Below are lines of data. Give the number of them that contain the string "input", and nothing else.

Stored records

*** Begin section ***

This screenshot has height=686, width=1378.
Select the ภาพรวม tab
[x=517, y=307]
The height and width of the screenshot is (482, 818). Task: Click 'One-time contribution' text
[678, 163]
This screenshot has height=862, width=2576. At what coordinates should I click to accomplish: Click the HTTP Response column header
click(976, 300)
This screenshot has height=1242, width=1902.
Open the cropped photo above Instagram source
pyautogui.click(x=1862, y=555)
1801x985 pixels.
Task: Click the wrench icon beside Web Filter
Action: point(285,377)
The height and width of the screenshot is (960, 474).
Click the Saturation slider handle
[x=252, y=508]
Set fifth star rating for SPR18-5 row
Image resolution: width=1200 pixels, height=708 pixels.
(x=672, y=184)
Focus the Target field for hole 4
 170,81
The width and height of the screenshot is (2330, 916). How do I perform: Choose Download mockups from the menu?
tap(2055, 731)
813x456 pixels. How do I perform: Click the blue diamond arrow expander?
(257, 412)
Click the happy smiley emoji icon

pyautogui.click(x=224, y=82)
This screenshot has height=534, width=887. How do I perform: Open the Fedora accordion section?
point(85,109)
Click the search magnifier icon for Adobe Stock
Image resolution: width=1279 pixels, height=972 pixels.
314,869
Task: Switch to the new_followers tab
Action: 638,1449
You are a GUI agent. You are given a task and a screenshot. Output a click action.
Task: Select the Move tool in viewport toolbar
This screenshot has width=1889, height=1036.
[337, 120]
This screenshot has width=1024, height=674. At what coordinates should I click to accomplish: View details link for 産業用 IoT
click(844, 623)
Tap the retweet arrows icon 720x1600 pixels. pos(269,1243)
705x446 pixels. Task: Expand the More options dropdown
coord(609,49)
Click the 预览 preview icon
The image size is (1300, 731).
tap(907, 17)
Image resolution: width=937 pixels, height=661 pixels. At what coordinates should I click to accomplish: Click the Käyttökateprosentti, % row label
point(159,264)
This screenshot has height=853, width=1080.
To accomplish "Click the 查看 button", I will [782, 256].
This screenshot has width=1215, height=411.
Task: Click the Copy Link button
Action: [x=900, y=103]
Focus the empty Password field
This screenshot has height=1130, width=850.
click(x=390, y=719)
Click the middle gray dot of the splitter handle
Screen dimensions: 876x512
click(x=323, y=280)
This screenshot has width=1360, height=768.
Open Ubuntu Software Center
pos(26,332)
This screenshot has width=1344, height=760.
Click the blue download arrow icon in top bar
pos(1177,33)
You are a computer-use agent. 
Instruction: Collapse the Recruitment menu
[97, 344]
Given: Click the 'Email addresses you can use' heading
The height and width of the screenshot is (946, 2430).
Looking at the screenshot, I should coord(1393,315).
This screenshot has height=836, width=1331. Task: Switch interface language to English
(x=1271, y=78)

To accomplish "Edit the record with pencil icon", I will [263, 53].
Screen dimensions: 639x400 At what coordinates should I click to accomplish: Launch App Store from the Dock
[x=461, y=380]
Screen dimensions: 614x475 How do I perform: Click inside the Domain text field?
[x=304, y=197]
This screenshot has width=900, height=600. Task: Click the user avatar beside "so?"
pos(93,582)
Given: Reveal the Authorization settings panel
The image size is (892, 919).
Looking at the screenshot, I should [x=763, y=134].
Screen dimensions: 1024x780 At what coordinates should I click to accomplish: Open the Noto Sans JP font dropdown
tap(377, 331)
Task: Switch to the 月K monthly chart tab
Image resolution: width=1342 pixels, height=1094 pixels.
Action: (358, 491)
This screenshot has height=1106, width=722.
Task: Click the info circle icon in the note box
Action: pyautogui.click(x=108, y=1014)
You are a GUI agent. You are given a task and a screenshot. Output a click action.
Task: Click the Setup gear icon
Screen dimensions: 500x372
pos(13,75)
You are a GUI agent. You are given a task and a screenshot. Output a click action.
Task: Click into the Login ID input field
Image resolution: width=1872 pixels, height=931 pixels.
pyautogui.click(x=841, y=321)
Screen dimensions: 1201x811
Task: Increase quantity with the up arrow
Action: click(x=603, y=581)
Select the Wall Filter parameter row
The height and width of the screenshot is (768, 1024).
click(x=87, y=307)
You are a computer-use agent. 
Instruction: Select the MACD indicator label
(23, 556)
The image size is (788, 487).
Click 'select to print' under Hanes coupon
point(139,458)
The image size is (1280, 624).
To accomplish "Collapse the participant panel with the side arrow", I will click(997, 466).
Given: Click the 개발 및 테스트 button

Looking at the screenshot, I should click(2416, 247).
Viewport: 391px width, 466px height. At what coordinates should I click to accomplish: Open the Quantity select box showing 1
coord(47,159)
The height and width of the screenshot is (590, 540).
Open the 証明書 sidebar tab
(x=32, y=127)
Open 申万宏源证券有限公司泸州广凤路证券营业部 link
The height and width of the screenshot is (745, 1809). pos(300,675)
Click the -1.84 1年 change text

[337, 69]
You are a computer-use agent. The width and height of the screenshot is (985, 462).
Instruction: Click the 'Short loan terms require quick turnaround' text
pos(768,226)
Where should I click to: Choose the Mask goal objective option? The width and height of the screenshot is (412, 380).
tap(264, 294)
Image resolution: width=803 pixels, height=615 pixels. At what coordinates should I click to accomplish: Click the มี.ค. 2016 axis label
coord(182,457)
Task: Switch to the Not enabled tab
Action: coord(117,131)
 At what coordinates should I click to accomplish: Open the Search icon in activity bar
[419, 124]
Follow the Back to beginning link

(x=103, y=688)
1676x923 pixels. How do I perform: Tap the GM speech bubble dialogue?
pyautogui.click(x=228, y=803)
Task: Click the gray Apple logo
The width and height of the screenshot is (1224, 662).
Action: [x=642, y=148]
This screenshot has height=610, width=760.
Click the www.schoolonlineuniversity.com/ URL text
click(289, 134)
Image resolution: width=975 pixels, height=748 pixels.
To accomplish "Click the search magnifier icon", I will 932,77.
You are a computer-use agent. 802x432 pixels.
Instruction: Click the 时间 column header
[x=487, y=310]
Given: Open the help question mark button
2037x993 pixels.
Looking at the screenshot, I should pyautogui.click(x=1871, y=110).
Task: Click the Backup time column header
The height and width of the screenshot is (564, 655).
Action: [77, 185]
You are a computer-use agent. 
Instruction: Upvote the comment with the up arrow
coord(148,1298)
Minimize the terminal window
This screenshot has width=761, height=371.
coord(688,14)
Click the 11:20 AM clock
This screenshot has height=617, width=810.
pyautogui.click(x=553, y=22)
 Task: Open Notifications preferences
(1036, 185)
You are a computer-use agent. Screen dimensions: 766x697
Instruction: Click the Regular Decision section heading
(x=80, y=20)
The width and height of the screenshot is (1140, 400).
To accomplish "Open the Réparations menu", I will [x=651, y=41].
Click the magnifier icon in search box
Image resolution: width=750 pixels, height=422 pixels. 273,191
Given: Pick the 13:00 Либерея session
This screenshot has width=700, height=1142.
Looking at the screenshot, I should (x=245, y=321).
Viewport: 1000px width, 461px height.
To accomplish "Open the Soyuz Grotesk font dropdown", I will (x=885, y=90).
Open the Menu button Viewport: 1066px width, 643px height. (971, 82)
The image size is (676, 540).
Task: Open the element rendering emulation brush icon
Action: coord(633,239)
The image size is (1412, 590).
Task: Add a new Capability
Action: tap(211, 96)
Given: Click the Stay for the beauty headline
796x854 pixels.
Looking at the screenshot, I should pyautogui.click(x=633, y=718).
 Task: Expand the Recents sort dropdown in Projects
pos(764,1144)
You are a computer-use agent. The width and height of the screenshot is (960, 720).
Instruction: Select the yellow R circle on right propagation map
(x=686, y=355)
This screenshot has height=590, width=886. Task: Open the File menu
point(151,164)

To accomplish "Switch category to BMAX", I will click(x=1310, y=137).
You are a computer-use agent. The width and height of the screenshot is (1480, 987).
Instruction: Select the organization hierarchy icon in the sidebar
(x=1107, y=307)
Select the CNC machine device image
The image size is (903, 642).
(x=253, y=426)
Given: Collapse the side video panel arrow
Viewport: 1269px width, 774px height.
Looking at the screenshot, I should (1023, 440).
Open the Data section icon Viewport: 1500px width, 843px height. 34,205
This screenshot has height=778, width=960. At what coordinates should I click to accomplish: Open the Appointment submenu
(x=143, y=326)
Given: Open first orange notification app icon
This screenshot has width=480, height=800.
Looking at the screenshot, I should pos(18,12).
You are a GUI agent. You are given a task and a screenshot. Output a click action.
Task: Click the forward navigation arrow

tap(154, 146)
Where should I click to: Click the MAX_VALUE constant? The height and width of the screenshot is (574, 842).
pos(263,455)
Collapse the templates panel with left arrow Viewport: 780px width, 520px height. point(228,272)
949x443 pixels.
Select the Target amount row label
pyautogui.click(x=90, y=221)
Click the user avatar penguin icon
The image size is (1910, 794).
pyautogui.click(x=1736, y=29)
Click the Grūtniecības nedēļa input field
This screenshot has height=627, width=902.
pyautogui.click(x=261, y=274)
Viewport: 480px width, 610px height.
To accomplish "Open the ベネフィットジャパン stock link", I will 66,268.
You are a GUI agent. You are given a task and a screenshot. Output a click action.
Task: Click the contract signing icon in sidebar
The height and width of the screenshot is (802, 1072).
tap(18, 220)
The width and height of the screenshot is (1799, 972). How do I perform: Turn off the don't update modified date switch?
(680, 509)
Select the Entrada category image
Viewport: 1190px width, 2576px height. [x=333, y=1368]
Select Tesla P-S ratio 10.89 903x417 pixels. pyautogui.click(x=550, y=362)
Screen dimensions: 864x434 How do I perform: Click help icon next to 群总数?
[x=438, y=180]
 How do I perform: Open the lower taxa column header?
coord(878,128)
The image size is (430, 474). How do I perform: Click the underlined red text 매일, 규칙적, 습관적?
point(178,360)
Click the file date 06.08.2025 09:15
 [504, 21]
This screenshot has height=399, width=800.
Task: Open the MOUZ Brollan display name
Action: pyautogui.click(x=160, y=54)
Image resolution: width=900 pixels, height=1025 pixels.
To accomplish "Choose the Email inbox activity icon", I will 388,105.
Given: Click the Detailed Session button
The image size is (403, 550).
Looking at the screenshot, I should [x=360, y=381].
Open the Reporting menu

*** End section ***

#### Expected answer:
2